Data provided -
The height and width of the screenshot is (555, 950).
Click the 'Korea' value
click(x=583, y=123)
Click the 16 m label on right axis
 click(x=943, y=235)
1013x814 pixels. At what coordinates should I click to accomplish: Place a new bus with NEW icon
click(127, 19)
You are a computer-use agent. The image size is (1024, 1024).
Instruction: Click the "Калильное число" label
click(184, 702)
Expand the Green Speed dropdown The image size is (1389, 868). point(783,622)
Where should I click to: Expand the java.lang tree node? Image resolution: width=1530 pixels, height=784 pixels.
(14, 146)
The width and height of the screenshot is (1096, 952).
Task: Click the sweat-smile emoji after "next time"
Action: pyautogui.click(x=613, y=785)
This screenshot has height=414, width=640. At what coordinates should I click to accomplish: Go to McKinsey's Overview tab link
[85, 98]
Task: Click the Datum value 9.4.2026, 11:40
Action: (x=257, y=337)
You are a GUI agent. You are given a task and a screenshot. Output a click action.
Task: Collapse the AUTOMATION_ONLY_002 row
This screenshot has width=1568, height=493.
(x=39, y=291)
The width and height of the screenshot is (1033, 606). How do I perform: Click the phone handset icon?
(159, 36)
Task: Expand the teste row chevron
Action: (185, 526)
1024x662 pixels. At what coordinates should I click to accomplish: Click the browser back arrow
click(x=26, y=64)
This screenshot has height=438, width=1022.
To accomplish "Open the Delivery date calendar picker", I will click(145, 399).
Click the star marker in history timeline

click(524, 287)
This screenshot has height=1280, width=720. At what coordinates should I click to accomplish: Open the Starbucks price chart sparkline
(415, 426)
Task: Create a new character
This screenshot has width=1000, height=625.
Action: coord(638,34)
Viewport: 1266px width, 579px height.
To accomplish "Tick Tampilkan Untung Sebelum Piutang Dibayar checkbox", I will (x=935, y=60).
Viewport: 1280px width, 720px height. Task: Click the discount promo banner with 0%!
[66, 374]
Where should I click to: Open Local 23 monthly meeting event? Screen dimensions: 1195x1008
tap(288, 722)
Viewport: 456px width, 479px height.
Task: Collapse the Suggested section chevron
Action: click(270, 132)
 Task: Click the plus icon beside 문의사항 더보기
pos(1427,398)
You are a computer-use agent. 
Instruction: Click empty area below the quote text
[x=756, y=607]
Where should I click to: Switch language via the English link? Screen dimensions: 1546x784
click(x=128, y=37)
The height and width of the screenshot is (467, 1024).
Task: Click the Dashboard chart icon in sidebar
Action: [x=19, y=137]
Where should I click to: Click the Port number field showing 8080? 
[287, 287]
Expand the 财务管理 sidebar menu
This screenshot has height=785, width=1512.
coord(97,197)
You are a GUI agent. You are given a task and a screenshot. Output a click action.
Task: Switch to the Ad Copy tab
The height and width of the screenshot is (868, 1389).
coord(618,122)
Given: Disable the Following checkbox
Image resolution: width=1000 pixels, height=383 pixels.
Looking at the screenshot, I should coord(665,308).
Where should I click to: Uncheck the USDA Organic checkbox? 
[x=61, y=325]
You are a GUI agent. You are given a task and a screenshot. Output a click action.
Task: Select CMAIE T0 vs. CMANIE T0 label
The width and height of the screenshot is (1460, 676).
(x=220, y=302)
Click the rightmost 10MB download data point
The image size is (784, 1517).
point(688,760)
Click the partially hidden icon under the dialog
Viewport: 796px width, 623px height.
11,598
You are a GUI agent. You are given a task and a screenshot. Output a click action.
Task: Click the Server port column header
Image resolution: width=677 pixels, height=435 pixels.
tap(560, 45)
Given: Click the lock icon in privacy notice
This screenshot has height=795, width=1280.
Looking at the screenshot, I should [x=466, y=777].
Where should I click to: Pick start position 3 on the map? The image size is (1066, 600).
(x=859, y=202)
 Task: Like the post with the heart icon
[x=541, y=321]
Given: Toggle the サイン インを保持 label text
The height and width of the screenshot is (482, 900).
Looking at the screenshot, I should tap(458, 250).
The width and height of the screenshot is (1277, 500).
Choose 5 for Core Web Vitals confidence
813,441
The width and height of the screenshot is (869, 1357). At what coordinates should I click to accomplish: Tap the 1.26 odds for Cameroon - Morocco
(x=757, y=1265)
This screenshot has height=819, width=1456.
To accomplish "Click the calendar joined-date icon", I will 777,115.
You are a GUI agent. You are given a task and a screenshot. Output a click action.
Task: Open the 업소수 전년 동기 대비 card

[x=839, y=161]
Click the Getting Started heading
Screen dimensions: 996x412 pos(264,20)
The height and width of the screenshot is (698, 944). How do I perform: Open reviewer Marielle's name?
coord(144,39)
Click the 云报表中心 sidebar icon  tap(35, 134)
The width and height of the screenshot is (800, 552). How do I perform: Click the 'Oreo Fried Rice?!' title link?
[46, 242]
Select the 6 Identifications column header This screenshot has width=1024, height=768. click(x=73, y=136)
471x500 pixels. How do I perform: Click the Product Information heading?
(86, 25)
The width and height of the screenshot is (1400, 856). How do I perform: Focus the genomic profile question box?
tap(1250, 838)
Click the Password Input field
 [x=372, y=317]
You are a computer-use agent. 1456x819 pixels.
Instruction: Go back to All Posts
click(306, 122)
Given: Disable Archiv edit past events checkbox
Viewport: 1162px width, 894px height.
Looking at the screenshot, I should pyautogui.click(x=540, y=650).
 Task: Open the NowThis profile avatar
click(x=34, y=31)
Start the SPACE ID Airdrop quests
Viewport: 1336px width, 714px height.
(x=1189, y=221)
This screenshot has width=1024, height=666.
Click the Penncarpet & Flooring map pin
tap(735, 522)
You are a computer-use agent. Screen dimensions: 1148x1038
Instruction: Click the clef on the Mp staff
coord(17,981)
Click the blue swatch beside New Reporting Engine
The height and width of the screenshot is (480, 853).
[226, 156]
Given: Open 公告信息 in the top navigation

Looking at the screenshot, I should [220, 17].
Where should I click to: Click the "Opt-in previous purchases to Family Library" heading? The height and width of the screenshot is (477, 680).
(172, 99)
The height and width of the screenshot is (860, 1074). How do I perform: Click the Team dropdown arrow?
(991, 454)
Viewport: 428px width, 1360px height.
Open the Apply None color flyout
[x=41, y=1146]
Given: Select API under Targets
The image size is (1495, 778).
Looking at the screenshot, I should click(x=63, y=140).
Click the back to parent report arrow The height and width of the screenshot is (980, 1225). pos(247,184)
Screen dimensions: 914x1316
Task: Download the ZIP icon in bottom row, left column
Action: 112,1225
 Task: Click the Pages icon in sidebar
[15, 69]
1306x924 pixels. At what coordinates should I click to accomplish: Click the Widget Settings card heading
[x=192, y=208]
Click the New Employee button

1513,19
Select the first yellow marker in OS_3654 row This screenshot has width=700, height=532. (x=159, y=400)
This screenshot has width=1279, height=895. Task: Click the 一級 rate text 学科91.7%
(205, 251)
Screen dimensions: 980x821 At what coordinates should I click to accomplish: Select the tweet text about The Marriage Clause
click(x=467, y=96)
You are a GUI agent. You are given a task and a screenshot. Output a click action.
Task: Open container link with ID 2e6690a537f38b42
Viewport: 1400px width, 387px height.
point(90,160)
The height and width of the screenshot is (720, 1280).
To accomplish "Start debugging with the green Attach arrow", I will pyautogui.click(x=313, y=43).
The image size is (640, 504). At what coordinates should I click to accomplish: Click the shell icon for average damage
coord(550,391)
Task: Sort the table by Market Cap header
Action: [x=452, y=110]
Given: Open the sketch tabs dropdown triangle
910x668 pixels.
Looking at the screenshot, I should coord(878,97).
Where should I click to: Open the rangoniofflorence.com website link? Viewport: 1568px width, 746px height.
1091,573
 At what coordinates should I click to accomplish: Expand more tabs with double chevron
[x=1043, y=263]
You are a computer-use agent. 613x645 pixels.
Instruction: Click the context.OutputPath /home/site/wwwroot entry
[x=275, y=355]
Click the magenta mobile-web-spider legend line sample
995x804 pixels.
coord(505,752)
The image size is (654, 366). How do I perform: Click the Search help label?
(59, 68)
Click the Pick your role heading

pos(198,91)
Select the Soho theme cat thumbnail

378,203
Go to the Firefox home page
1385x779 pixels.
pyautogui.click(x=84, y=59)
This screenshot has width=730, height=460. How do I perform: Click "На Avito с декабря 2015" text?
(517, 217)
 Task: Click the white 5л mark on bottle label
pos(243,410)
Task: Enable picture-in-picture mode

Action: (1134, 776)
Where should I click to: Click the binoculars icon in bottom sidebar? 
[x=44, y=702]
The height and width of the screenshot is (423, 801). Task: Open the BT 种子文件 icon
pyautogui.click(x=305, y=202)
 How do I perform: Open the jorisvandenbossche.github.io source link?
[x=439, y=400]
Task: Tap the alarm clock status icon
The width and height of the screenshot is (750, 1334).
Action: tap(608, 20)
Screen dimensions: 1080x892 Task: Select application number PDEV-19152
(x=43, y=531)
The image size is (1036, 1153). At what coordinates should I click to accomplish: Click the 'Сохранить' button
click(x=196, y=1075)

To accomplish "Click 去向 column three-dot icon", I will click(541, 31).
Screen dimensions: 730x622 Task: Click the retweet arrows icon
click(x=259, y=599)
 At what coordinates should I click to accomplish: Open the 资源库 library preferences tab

Instructions to follow -
I'd like every line with the string "Disable" copied from the listing.

Exercise answer -
Given: Disable the Following checkbox
Given: Disable Archiv edit past events checkbox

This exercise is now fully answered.